= TRY IT =
Tell how many lines in the data hold "navigation", giving that figure alone.

= DATA FOR REVIEW =
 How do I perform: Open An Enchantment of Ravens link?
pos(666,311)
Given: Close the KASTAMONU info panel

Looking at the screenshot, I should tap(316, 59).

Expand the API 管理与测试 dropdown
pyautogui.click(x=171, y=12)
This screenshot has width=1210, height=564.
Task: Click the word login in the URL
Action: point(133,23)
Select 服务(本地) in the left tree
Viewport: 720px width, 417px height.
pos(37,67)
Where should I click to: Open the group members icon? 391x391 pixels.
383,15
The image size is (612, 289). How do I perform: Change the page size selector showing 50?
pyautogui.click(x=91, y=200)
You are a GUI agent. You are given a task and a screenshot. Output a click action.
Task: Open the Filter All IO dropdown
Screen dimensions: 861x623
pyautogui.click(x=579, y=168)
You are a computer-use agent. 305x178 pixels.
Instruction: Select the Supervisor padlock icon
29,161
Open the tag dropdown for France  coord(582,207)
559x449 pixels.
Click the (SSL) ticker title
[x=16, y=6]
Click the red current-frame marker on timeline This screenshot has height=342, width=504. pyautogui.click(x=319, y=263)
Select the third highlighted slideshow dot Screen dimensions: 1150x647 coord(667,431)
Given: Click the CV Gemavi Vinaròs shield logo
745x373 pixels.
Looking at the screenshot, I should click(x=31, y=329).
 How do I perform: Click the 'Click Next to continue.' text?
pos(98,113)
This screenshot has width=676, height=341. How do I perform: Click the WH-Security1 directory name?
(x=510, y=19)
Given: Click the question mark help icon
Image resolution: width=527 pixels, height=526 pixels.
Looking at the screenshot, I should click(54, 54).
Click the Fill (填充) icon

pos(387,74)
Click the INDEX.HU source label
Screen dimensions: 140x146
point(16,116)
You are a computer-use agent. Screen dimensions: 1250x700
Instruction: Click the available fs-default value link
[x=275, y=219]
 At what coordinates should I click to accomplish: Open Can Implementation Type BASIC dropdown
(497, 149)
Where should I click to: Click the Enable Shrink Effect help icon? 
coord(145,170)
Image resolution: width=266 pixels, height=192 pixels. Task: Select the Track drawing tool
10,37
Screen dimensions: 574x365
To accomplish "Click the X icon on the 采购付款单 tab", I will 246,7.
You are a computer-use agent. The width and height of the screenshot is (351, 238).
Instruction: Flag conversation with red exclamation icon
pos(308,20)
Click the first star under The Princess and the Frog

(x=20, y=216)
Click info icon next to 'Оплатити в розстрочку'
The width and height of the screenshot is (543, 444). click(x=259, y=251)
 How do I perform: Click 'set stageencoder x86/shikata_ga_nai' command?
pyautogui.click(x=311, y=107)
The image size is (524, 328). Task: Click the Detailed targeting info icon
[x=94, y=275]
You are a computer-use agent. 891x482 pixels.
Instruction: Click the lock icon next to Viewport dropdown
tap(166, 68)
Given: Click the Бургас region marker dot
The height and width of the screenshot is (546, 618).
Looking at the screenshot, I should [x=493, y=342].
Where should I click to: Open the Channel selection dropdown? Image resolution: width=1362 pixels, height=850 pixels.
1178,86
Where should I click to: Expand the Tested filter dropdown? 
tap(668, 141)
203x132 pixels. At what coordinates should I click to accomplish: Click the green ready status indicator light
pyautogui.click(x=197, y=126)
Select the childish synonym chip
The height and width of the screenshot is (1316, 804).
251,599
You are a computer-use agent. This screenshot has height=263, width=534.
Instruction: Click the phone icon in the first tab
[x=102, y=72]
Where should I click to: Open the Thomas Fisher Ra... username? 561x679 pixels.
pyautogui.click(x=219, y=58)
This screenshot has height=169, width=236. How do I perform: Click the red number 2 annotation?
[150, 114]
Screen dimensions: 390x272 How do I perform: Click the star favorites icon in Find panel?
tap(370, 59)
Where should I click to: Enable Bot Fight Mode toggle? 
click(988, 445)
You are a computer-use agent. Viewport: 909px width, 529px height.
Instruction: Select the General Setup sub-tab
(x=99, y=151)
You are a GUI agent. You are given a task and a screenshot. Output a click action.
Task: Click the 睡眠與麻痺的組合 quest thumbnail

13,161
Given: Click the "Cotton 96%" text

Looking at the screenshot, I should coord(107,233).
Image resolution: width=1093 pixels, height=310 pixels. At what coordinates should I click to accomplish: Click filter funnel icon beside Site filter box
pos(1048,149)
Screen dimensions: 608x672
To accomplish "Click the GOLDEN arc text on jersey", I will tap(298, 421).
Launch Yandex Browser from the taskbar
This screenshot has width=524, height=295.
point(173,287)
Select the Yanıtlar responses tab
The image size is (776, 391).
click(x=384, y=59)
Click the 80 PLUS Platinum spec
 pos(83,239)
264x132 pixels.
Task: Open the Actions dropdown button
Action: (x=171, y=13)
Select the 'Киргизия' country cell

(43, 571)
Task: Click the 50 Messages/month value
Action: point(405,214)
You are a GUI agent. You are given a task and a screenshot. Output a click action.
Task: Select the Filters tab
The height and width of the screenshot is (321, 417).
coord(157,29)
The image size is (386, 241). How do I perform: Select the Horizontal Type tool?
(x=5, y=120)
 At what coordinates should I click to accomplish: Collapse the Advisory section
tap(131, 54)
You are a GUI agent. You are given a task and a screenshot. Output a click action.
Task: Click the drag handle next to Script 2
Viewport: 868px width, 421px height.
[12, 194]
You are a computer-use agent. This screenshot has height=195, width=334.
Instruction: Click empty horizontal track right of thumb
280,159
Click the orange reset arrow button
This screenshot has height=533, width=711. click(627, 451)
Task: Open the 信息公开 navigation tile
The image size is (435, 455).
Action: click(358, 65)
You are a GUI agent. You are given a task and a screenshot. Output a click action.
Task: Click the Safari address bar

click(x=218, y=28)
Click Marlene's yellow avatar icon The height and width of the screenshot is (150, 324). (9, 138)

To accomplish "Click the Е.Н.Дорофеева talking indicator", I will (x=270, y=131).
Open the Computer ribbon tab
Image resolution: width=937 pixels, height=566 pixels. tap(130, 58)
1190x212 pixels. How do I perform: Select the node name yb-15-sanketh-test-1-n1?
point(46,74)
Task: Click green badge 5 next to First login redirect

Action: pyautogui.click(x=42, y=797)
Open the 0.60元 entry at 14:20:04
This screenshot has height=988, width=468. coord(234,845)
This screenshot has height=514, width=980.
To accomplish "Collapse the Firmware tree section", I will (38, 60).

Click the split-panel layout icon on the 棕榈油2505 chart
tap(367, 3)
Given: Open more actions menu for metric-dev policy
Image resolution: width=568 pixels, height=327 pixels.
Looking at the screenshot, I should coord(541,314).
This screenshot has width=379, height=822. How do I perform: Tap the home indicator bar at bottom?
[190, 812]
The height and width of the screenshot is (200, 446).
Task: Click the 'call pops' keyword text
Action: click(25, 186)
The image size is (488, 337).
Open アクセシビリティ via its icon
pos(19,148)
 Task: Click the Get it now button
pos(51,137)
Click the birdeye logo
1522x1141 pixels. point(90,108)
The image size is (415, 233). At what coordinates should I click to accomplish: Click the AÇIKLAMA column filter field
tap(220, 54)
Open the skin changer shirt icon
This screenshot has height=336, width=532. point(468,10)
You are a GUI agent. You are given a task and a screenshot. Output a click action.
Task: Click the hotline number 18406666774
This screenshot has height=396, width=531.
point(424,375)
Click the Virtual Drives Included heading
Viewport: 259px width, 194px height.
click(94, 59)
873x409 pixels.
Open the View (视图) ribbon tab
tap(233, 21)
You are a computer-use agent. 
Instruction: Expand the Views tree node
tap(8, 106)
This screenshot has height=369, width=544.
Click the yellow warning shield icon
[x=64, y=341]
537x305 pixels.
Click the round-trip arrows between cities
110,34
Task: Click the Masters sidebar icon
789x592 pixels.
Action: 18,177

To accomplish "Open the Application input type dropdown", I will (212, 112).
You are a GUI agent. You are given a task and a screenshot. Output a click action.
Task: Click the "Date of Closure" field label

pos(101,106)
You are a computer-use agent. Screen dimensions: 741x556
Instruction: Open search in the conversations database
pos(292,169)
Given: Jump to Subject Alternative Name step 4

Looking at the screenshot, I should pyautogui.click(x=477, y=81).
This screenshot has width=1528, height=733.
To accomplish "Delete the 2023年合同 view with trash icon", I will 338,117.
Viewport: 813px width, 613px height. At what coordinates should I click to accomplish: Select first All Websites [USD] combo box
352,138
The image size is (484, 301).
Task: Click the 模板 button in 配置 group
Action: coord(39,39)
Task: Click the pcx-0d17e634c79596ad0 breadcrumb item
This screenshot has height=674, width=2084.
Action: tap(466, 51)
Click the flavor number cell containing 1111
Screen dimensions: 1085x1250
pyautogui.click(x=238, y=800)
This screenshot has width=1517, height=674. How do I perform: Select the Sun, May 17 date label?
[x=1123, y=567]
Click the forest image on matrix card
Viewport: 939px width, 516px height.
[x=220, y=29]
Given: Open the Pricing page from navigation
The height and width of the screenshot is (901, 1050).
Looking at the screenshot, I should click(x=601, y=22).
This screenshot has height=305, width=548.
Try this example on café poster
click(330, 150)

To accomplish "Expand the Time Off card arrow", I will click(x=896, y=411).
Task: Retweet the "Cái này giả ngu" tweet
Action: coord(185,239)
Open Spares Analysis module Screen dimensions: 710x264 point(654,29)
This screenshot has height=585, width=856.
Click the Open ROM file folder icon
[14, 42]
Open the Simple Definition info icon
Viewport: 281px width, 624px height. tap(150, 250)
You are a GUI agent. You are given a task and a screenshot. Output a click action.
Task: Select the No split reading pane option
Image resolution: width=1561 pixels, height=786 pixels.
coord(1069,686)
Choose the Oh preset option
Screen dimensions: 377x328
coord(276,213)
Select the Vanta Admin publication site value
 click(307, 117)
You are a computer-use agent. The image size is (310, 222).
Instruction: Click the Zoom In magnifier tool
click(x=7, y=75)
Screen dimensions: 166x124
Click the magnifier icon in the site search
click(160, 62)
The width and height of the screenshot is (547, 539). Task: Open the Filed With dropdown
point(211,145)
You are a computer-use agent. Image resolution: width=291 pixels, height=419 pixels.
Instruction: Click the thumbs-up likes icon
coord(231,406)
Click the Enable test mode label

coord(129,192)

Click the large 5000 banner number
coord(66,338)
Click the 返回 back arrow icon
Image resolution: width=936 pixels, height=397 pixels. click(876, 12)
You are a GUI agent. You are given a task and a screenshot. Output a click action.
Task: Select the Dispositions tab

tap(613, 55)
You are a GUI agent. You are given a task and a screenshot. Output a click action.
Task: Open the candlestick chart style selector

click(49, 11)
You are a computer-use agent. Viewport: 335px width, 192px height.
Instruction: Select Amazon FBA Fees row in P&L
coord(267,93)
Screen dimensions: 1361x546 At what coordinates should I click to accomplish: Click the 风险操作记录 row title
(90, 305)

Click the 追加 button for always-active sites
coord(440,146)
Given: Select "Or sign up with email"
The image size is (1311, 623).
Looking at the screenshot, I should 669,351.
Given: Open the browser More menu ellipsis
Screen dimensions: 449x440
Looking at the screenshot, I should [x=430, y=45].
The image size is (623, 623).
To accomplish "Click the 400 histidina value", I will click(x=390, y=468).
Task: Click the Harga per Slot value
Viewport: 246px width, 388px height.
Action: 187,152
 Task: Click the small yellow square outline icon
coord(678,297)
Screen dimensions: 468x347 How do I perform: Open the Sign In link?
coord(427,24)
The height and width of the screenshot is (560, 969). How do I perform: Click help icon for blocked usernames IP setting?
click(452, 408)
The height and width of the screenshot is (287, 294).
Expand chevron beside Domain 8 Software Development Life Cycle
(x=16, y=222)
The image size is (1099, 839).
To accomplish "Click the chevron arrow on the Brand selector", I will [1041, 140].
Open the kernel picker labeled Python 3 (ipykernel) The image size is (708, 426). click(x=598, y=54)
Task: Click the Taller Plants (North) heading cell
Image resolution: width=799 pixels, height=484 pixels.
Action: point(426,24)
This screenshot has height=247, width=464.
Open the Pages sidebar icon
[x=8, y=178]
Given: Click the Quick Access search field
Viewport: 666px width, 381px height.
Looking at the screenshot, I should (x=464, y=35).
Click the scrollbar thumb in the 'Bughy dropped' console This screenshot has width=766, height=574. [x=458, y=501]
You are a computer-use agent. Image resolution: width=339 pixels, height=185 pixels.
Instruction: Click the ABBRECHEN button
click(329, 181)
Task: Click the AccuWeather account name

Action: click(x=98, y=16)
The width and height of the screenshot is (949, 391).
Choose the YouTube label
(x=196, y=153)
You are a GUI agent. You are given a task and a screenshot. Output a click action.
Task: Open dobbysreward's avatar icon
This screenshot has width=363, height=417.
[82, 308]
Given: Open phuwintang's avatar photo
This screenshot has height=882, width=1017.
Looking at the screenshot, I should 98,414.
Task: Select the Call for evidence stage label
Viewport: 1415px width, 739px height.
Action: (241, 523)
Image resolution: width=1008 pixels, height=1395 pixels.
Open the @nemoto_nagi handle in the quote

= EXERCISE OUTPUT =
2